Glissons..., n'appuyons pas!
Depuis cette époque, le patinage est entré dans les mœurs parisiennes, et Paris est, avec Londres, La Haye, Madrid et Vienne, une des villes d'Europe où on le pratique avec le plus de ferveur. On va crier au paradoxe; mais cet art, car c'en est un, compte beaucoup plus de virtuoses dans les pays à climat relativement tempéré que dans les pays où le froid est rude et persistant. Cette anomalie s'explique par ce fait que, sous le ciel boréal, le patin est un entraînement indispensable, et non pas, comme chez nous le fleuret ou la paume, un instrument de plaisir et de sport; un objet de première nécessité, d'usage habituel, et non pas un objet d'exception et de luxe.
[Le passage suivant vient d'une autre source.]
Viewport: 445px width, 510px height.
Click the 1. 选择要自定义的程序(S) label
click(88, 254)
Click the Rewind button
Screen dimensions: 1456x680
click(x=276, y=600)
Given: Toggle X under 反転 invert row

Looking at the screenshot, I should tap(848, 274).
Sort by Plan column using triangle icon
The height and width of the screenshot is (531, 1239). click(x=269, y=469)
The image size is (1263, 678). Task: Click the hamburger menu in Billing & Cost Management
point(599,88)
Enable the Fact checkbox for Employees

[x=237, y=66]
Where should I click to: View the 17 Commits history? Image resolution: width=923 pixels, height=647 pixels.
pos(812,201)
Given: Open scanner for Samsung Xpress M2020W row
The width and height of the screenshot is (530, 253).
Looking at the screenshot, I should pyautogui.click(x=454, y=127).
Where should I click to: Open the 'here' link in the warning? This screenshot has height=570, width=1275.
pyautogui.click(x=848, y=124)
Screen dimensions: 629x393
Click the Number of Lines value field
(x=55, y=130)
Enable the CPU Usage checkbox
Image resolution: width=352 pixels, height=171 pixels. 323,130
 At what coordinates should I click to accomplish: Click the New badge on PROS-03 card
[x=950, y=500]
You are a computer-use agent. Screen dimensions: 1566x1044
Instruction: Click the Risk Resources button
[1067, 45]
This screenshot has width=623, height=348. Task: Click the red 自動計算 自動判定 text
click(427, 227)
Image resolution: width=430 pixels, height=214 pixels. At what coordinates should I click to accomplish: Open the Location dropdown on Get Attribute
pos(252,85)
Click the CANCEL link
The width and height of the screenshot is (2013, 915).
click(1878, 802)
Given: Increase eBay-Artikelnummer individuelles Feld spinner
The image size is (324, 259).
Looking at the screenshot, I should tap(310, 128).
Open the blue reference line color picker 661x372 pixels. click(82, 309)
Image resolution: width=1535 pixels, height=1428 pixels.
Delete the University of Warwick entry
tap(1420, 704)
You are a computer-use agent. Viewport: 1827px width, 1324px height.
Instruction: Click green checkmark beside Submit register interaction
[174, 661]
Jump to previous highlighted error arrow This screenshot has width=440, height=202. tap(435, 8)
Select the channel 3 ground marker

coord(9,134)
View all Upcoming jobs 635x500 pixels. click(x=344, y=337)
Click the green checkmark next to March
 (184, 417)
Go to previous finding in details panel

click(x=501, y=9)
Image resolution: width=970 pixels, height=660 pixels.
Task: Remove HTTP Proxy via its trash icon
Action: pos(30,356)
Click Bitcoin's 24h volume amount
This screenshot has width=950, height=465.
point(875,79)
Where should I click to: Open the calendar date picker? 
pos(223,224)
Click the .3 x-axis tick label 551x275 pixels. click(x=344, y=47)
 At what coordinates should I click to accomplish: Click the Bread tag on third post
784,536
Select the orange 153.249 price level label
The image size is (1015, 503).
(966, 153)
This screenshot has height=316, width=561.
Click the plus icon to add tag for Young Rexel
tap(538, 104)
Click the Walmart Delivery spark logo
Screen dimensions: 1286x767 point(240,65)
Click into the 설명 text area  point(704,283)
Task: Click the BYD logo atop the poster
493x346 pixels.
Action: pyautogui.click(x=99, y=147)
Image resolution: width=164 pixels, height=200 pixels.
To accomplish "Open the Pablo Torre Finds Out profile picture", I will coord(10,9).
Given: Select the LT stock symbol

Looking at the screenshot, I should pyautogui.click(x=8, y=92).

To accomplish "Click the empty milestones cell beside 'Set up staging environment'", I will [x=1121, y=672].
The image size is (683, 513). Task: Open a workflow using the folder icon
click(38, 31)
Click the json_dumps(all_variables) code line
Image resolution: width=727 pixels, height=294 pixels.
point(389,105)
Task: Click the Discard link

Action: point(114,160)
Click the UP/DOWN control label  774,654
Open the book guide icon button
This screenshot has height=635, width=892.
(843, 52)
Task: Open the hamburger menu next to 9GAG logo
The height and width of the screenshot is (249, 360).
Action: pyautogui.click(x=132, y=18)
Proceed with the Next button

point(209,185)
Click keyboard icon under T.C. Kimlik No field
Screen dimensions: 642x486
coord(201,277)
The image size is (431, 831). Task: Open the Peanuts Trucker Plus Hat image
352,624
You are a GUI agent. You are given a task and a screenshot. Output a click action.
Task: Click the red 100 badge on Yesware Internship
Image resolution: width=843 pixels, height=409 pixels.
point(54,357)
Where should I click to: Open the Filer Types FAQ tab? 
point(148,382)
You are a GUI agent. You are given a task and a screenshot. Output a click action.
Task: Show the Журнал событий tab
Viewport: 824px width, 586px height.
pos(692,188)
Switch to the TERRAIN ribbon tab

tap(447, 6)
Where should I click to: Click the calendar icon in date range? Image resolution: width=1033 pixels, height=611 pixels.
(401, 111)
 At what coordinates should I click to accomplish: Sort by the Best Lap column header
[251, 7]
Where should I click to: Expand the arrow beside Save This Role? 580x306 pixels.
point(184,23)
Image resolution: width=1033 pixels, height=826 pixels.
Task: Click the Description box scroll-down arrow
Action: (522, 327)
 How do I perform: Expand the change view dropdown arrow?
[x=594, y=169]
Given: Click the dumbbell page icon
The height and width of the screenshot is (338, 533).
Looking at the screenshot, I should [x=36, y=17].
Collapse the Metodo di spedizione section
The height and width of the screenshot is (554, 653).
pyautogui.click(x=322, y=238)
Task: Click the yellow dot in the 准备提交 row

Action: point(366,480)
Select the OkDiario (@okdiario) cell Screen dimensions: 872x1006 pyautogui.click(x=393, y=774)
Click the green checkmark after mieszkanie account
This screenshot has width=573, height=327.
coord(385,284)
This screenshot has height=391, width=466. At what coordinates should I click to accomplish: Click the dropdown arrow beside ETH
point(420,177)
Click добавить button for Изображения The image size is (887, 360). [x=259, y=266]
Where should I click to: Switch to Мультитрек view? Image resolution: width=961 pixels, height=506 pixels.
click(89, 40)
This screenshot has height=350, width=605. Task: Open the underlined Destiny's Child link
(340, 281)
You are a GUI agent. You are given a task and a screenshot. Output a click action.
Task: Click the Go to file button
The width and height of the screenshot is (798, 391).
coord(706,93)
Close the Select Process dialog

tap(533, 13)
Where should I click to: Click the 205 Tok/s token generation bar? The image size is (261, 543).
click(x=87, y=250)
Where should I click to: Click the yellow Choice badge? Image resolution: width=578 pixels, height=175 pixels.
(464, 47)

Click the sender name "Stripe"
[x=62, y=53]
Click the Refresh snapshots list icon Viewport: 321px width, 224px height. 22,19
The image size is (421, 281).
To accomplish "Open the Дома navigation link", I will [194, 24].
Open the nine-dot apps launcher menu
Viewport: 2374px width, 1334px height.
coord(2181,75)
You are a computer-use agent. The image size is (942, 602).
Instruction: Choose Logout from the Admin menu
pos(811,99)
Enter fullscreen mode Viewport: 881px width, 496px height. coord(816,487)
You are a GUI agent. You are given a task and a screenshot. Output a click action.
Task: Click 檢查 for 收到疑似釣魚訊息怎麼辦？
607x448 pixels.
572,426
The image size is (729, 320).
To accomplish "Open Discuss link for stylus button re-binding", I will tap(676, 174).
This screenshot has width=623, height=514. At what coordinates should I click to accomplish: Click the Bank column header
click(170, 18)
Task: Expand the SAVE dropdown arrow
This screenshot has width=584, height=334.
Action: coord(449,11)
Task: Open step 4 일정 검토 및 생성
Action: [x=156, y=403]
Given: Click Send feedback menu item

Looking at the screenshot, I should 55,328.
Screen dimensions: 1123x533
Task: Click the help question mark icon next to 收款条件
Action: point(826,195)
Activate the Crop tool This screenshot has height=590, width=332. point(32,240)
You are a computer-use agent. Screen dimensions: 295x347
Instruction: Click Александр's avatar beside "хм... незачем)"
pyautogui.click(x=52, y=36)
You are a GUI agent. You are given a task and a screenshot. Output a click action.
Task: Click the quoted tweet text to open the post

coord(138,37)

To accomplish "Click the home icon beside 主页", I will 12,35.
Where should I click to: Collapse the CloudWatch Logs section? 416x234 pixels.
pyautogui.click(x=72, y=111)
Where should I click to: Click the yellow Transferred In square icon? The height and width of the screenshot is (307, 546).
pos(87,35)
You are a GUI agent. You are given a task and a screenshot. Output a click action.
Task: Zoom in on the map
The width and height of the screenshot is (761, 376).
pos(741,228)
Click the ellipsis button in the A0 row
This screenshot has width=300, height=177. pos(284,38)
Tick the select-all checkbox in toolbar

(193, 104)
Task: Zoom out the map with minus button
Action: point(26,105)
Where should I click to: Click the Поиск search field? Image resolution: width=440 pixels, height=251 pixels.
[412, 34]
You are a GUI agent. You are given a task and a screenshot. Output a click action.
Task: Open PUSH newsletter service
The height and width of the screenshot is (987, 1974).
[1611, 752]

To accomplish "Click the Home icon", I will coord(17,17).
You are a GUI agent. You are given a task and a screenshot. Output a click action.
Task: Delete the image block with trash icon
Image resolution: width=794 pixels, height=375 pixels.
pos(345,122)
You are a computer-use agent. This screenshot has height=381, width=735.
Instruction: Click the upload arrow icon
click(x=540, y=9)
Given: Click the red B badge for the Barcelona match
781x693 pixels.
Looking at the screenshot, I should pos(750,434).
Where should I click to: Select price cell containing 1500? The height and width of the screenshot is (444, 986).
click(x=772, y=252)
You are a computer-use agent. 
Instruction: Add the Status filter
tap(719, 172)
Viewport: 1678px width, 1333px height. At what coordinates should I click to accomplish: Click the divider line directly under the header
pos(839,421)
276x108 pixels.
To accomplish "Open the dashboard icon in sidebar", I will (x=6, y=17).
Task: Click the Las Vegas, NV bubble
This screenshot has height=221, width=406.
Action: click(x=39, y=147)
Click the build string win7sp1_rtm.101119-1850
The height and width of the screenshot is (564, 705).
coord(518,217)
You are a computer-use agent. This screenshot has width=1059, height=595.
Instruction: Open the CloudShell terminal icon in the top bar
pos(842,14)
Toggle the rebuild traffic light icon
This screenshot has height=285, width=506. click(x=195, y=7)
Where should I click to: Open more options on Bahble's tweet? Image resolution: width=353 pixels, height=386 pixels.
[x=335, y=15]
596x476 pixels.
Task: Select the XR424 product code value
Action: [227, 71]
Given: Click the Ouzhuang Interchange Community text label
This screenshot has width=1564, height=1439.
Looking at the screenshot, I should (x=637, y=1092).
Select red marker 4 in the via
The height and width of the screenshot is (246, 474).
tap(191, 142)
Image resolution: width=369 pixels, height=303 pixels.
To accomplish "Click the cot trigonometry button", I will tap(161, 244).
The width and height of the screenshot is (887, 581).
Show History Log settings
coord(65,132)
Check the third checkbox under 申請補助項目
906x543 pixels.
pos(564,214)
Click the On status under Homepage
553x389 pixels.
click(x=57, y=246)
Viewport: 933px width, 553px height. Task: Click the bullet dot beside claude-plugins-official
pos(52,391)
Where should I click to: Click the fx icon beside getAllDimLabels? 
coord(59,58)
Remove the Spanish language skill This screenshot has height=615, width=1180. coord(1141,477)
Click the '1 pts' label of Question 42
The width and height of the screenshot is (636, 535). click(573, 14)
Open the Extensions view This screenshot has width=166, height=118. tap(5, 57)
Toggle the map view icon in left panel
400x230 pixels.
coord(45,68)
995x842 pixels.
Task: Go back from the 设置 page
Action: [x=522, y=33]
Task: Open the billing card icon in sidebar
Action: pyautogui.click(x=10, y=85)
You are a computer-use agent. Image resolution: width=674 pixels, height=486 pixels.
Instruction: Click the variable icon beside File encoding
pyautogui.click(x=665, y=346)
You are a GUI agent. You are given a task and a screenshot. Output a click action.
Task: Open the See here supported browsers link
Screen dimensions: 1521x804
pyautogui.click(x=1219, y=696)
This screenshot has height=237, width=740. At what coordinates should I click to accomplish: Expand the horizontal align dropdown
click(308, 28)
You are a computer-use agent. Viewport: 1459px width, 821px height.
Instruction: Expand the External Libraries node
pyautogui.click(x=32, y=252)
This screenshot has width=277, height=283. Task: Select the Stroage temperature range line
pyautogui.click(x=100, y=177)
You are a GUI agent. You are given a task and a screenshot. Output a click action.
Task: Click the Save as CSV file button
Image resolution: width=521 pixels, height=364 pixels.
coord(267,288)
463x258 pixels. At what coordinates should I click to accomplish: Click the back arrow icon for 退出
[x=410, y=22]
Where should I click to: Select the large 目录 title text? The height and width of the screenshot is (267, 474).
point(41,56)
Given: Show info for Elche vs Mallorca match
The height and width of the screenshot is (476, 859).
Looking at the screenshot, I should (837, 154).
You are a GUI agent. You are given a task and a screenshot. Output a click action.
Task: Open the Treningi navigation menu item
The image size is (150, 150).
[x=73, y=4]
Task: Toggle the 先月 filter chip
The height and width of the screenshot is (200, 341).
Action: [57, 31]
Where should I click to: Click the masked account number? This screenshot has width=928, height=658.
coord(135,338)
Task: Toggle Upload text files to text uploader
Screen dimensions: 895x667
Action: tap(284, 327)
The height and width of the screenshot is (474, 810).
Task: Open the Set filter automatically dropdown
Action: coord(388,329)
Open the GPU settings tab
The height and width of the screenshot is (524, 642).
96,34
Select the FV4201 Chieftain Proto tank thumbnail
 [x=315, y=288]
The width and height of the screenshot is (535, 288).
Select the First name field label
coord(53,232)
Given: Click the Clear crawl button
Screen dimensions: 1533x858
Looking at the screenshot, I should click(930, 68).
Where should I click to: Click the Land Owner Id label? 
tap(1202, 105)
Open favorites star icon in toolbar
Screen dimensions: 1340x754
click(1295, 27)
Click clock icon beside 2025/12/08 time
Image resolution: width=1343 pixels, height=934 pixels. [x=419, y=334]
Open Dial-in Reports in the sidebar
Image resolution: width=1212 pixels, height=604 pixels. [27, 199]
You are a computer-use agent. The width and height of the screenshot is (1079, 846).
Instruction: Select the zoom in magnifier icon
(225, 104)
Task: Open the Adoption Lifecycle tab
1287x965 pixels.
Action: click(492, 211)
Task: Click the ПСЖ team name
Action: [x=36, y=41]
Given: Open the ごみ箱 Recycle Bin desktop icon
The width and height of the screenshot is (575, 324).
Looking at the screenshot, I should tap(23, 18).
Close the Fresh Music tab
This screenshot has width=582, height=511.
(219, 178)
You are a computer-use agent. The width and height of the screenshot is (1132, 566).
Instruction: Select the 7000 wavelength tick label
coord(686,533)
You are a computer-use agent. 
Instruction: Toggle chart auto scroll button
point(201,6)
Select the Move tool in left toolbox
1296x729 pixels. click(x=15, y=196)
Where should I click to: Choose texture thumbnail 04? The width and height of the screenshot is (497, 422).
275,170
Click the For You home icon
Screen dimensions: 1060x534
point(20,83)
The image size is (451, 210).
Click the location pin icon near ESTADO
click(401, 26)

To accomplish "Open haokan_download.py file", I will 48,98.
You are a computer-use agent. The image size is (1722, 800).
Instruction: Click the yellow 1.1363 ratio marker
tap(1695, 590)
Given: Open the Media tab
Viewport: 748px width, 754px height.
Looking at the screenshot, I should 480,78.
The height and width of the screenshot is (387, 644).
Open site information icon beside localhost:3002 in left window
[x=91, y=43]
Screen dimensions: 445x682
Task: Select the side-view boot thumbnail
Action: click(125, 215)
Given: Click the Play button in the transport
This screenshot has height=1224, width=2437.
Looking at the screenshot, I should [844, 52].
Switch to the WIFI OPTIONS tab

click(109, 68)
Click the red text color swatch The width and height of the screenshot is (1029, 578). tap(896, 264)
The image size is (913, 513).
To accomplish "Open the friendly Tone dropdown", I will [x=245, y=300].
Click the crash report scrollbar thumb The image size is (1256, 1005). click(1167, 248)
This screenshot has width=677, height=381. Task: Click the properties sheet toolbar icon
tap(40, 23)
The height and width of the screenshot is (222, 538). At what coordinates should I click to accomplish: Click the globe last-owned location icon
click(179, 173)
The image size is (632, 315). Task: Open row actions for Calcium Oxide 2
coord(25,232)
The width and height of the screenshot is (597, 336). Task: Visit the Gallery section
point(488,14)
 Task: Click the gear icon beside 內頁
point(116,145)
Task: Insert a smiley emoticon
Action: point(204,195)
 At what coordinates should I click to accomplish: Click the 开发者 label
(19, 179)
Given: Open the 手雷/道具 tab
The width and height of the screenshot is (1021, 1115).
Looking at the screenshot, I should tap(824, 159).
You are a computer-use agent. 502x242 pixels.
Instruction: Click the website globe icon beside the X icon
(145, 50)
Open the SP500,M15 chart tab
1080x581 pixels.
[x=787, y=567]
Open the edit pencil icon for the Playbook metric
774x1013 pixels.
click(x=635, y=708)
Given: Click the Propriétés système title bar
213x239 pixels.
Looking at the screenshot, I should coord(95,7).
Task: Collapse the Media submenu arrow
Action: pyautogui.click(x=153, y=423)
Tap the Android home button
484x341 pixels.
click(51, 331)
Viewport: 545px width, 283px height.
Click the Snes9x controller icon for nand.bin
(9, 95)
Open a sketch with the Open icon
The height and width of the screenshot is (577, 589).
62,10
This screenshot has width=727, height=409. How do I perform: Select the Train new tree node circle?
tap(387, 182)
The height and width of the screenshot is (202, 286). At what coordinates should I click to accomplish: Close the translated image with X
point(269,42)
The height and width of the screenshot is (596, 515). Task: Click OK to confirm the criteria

Aussi les Russes, les Suédois et les Norvégiens ne sont-ils que de pauvres patineurs auprès de nous, auprès des Anglais, des Flamands, des Viennois et des Espagnols. Le Parisien, la Parisienne surtout, depuis la création du Palais de Glace, excelle dans ces exercices où, en outre des qualités qui leur sont communes avec leurs émules ou leurs rivaux, ils apportent deux qualités qui leur sont personnelles, deux dons de nature: l'élégance et la grâce.
C'est pourquoi, à partir de décembre, au Cercle des Patineurs, on suit avec anxiété la dépression du thermomètre. Mais on ne s'y leurre pas d'un trop hâtif espoir. Sous nos latitudes flasques et molles, où le bonhomme Hiver n'est qu'un vieillard caduc, quinteux, larmoyant et dépourvu de biceps, la température a de malicieux retours et de décevantes ironies. Elle fait la glace et la défait en quelques heures, et détruit en une matinée clémente, l'oeuvre de plusieurs nuits rigoureuses...
Et c'est, en fin de compte, le mieux à souhaiter pour les pauvres gens.
Emile Blavet.
Les annales politiques et littéraires, Revue universelle paraissant le dimanche, 3 février 1907.